_TASK DETAILS:_
Could you repeat all of the entries below, character for character?

[[ RECORDS SHOWN open ]]

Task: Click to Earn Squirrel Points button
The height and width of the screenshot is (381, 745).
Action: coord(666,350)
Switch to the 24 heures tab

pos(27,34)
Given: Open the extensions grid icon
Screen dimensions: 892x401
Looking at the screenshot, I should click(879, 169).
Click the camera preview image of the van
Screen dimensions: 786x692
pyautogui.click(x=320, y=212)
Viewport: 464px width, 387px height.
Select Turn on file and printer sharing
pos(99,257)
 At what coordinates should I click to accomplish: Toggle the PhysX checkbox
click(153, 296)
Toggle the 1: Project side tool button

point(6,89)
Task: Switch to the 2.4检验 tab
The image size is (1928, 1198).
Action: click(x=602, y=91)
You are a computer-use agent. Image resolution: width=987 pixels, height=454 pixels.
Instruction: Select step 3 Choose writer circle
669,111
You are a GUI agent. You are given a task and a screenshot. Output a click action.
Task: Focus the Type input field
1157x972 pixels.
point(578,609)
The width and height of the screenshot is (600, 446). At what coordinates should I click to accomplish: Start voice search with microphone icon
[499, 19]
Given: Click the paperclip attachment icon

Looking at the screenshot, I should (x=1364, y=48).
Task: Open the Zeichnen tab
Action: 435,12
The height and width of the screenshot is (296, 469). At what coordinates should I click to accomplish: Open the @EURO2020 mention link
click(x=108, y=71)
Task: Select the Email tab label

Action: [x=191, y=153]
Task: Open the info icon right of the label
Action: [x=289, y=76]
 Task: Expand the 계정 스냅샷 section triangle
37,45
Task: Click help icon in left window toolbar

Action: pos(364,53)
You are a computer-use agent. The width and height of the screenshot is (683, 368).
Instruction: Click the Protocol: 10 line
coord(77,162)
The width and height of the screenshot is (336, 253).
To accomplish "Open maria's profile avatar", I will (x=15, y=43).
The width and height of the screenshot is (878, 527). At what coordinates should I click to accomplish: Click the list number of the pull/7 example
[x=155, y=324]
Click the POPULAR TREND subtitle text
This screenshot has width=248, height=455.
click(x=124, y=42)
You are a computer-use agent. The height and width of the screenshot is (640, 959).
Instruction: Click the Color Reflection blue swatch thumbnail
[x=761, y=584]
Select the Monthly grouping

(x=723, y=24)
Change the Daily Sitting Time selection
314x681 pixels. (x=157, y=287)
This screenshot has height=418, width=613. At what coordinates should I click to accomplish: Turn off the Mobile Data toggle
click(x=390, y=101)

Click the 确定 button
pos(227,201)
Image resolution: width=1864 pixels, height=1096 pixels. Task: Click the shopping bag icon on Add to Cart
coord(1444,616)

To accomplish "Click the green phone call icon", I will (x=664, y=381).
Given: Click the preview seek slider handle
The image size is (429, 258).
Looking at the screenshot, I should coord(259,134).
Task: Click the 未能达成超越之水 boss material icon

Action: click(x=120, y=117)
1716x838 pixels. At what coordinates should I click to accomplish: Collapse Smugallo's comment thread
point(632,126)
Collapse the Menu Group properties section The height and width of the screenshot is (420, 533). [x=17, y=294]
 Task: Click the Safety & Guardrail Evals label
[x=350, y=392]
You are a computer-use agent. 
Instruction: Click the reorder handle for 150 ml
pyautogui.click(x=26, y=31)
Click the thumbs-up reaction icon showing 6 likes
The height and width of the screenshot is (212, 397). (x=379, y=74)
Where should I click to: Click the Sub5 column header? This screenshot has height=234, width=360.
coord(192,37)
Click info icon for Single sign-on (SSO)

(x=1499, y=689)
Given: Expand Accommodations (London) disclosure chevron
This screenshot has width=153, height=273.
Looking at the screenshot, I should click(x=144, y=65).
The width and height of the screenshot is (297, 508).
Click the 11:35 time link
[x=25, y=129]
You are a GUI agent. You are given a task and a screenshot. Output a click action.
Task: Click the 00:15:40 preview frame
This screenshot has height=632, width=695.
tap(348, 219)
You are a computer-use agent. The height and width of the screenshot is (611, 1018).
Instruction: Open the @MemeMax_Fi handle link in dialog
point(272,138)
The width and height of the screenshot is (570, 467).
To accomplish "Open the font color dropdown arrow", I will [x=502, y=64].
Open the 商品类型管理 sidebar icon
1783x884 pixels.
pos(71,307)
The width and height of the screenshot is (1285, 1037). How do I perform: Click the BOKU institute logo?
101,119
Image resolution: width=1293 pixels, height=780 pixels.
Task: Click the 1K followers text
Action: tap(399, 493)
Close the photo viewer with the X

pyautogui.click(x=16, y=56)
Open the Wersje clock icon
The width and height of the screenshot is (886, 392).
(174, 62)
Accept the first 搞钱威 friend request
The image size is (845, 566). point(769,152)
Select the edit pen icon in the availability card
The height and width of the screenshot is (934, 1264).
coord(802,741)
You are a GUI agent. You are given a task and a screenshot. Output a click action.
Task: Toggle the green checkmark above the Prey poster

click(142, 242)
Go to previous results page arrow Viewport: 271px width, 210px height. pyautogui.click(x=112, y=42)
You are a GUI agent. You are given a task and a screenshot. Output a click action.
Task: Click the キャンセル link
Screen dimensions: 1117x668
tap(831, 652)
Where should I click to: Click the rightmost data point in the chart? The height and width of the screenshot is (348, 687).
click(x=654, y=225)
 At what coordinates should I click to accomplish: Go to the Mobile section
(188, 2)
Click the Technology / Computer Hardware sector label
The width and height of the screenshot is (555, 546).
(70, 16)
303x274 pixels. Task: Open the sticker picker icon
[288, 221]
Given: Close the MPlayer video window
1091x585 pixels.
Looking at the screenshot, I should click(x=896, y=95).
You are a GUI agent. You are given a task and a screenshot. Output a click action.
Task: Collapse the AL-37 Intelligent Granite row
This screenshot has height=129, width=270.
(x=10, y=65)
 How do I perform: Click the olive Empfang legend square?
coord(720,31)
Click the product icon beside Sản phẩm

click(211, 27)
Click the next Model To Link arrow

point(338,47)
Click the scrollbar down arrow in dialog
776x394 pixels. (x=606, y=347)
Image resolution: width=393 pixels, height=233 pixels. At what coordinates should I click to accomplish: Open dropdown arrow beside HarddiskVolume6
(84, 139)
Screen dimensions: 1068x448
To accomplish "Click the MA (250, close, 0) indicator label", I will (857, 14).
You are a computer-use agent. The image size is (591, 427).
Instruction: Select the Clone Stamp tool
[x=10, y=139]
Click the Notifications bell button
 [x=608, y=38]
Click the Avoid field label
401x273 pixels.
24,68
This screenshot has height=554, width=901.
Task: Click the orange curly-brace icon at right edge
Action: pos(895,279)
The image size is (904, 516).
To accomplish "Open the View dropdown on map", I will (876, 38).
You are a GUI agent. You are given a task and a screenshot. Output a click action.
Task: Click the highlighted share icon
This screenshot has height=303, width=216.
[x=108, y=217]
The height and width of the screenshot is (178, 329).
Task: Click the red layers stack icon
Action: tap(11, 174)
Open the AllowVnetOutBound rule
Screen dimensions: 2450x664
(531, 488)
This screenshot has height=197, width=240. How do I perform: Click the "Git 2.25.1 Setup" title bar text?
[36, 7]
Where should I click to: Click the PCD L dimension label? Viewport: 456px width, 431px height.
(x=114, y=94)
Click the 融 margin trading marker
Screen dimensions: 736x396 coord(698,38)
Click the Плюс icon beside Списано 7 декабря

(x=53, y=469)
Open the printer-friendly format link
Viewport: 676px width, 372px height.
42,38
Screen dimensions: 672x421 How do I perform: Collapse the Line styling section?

[[ RECORDS SHOWN closed ]]

_TASK RESULT:_
Task: Click to Earn Squirrel Points button
The height and width of the screenshot is (381, 745).
Action: coord(666,350)
Switch to the 24 heures tab

pos(27,34)
Given: Open the extensions grid icon
Screen dimensions: 892x401
Looking at the screenshot, I should click(879, 169).
Click the camera preview image of the van
Screen dimensions: 786x692
pyautogui.click(x=320, y=212)
Viewport: 464px width, 387px height.
Select Turn on file and printer sharing
pos(99,257)
 At what coordinates should I click to accomplish: Toggle the PhysX checkbox
click(153, 296)
Toggle the 1: Project side tool button

point(6,89)
Task: Switch to the 2.4检验 tab
The image size is (1928, 1198).
Action: click(x=602, y=91)
You are a computer-use agent. Image resolution: width=987 pixels, height=454 pixels.
Instruction: Select step 3 Choose writer circle
669,111
You are a GUI agent. You are given a task and a screenshot. Output a click action.
Task: Focus the Type input field
1157x972 pixels.
point(578,609)
The width and height of the screenshot is (600, 446). At what coordinates should I click to accomplish: Start voice search with microphone icon
[499, 19]
Given: Click the paperclip attachment icon

Looking at the screenshot, I should (x=1364, y=48).
Task: Open the Zeichnen tab
Action: 435,12
The height and width of the screenshot is (296, 469). At what coordinates should I click to accomplish: Open the @EURO2020 mention link
click(x=108, y=71)
Task: Select the Email tab label

Action: [x=191, y=153]
Task: Open the info icon right of the label
Action: [x=289, y=76]
 Task: Expand the 계정 스냅샷 section triangle
37,45
Task: Click help icon in left window toolbar

Action: pos(364,53)
You are a computer-use agent. The width and height of the screenshot is (683, 368).
Instruction: Click the Protocol: 10 line
coord(77,162)
The width and height of the screenshot is (336, 253).
To accomplish "Open maria's profile avatar", I will (x=15, y=43).
The width and height of the screenshot is (878, 527). At what coordinates should I click to accomplish: Click the list number of the pull/7 example
[x=155, y=324]
Click the POPULAR TREND subtitle text
This screenshot has width=248, height=455.
click(x=124, y=42)
You are a computer-use agent. The height and width of the screenshot is (640, 959).
Instruction: Click the Color Reflection blue swatch thumbnail
[x=761, y=584]
Select the Monthly grouping

(x=723, y=24)
Change the Daily Sitting Time selection
314x681 pixels. (x=157, y=287)
This screenshot has height=418, width=613. At what coordinates should I click to accomplish: Turn off the Mobile Data toggle
click(x=390, y=101)

Click the 确定 button
pos(227,201)
Image resolution: width=1864 pixels, height=1096 pixels. Task: Click the shopping bag icon on Add to Cart
coord(1444,616)

To accomplish "Click the green phone call icon", I will (x=664, y=381).
Given: Click the preview seek slider handle
The image size is (429, 258).
Looking at the screenshot, I should coord(259,134).
Task: Click the 未能达成超越之水 boss material icon

Action: click(x=120, y=117)
1716x838 pixels. At what coordinates should I click to accomplish: Collapse Smugallo's comment thread
point(632,126)
Collapse the Menu Group properties section The height and width of the screenshot is (420, 533). [x=17, y=294]
 Task: Click the Safety & Guardrail Evals label
[x=350, y=392]
You are a computer-use agent. 
Instruction: Click the reorder handle for 150 ml
pyautogui.click(x=26, y=31)
Click the thumbs-up reaction icon showing 6 likes
The height and width of the screenshot is (212, 397). (x=379, y=74)
Where should I click to: Click the Sub5 column header? This screenshot has height=234, width=360.
coord(192,37)
Click info icon for Single sign-on (SSO)

(x=1499, y=689)
Given: Expand Accommodations (London) disclosure chevron
This screenshot has width=153, height=273.
Looking at the screenshot, I should click(x=144, y=65).
The width and height of the screenshot is (297, 508).
Click the 11:35 time link
[x=25, y=129]
You are a GUI agent. You are given a task and a screenshot. Output a click action.
Task: Click the 00:15:40 preview frame
This screenshot has height=632, width=695.
tap(348, 219)
You are a computer-use agent. The height and width of the screenshot is (611, 1018).
Instruction: Open the @MemeMax_Fi handle link in dialog
point(272,138)
The width and height of the screenshot is (570, 467).
To accomplish "Open the font color dropdown arrow", I will [x=502, y=64].
Open the 商品类型管理 sidebar icon
1783x884 pixels.
pos(71,307)
The width and height of the screenshot is (1285, 1037). How do I perform: Click the BOKU institute logo?
101,119
Image resolution: width=1293 pixels, height=780 pixels.
Task: Click the 1K followers text
Action: tap(399, 493)
Close the photo viewer with the X

pyautogui.click(x=16, y=56)
Open the Wersje clock icon
The width and height of the screenshot is (886, 392).
(174, 62)
Accept the first 搞钱威 friend request
The image size is (845, 566). point(769,152)
Select the edit pen icon in the availability card
The height and width of the screenshot is (934, 1264).
coord(802,741)
You are a GUI agent. You are given a task and a screenshot. Output a click action.
Task: Toggle the green checkmark above the Prey poster

click(142, 242)
Go to previous results page arrow Viewport: 271px width, 210px height. pyautogui.click(x=112, y=42)
You are a GUI agent. You are given a task and a screenshot. Output a click action.
Task: Click the キャンセル link
Screen dimensions: 1117x668
tap(831, 652)
Where should I click to: Click the rightmost data point in the chart? The height and width of the screenshot is (348, 687).
click(x=654, y=225)
 At what coordinates should I click to accomplish: Go to the Mobile section
(188, 2)
Click the Technology / Computer Hardware sector label
The width and height of the screenshot is (555, 546).
(70, 16)
303x274 pixels. Task: Open the sticker picker icon
[288, 221]
Given: Close the MPlayer video window
1091x585 pixels.
Looking at the screenshot, I should click(x=896, y=95).
You are a GUI agent. You are given a task and a screenshot. Output a click action.
Task: Collapse the AL-37 Intelligent Granite row
This screenshot has height=129, width=270.
(x=10, y=65)
 How do I perform: Click the olive Empfang legend square?
coord(720,31)
Click the product icon beside Sản phẩm

click(211, 27)
Click the next Model To Link arrow

point(338,47)
Click the scrollbar down arrow in dialog
776x394 pixels. (x=606, y=347)
Image resolution: width=393 pixels, height=233 pixels. At what coordinates should I click to accomplish: Open dropdown arrow beside HarddiskVolume6
(84, 139)
Screen dimensions: 1068x448
To accomplish "Click the MA (250, close, 0) indicator label", I will (857, 14).
You are a computer-use agent. The image size is (591, 427).
Instruction: Select the Clone Stamp tool
[x=10, y=139]
Click the Notifications bell button
 [x=608, y=38]
Click the Avoid field label
401x273 pixels.
24,68
This screenshot has height=554, width=901.
Task: Click the orange curly-brace icon at right edge
Action: pos(895,279)
The image size is (904, 516).
To accomplish "Open the View dropdown on map", I will (876, 38).
You are a GUI agent. You are given a task and a screenshot. Output a click action.
Task: Click the highlighted share icon
This screenshot has height=303, width=216.
[x=108, y=217]
The height and width of the screenshot is (178, 329).
Task: Click the red layers stack icon
Action: tap(11, 174)
Open the AllowVnetOutBound rule
Screen dimensions: 2450x664
(531, 488)
This screenshot has height=197, width=240. How do I perform: Click the "Git 2.25.1 Setup" title bar text?
[36, 7]
Where should I click to: Click the PCD L dimension label? Viewport: 456px width, 431px height.
(x=114, y=94)
Click the 融 margin trading marker
Screen dimensions: 736x396 coord(698,38)
Click the Плюс icon beside Списано 7 декабря

(x=53, y=469)
Open the printer-friendly format link
Viewport: 676px width, 372px height.
42,38
Screen dimensions: 672x421 How do I perform: Collapse the Line styling section?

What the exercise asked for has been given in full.